In September 2001 Siddique joined the British Army Legal Services fulfilling an ambition to work in international humanitarian law. In April 2005, after being promoted to the rank of major, Siddique was deployed for a seven-month tour as the sole legal advisor to 12th Mechanised Brigade in Basra, Iraq. As a Muslim able to speak Arabic, Siddique worked closely with Iraqi authorities, earning the trust of local judges and legal officials.

The al-Jameat hostage crisis 

On 19 September 2005, two British Special Forces soldiers were captured and illegally detained while investigating the infiltration of the police force by Shi'ite extremists. They were taken to the Jameat, or al-Jameat, a police compound in the Iraqi port city of Basra.

The head of the UK brigade's surveillance unit, Major James Woodham, was sent to negotiate their release. When talks broke down the Iraqi representative, Judge Raghib, told Woodham he would not discuss the situation with anyone other than "Major Rabia".

Despite having no training in hostage negotiation and little combat experience, Siddique was ordered by her chief-of-staff Major Rupert Jones to negotiate their release.

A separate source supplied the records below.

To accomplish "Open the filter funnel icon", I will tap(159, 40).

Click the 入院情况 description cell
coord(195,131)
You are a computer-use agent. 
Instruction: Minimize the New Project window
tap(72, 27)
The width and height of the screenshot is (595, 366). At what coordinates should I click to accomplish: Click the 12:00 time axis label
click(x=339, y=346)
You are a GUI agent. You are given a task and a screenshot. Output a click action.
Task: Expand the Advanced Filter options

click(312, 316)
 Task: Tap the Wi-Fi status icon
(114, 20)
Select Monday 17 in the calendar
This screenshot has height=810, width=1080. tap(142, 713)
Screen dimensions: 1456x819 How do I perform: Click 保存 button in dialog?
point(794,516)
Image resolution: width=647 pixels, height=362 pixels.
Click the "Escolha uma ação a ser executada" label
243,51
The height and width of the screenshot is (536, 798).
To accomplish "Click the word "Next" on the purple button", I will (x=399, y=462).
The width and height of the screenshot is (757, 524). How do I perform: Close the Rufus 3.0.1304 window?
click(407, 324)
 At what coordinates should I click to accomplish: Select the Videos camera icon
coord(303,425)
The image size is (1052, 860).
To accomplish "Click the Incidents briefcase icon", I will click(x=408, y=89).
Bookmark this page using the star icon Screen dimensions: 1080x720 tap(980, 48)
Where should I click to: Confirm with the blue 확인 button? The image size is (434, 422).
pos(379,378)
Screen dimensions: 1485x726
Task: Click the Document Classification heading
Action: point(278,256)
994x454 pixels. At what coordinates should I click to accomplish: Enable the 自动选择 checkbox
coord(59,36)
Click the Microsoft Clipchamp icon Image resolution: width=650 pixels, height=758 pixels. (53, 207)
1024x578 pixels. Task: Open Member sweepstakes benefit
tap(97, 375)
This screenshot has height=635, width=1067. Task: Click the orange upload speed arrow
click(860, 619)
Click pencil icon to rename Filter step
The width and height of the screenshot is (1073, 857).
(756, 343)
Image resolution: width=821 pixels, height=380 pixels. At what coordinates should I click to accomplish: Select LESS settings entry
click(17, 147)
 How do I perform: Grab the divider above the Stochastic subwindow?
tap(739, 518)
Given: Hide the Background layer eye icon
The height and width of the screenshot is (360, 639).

Siddique visited the cell where the British soldiers were held, negotiated for the removal of their hoods and chains and a set of conditions for the men to be released into her custody.  As the document was about to be signed, the compound was stormed by a crowd who had been told by corrupt local police that the Special Forces soldiers were Israeli spies and had slaughtered a local policeman.

The soldiers were chained and blindfolded again and Woodham and Siddique were taken to a tiny office where they were held hostage with police officers, Iraqi elders, and four British soldiers who had been captured while sneaking into the compound.  During the crisis Siddique had an AK47 pointed at her and believed she only had seconds to live.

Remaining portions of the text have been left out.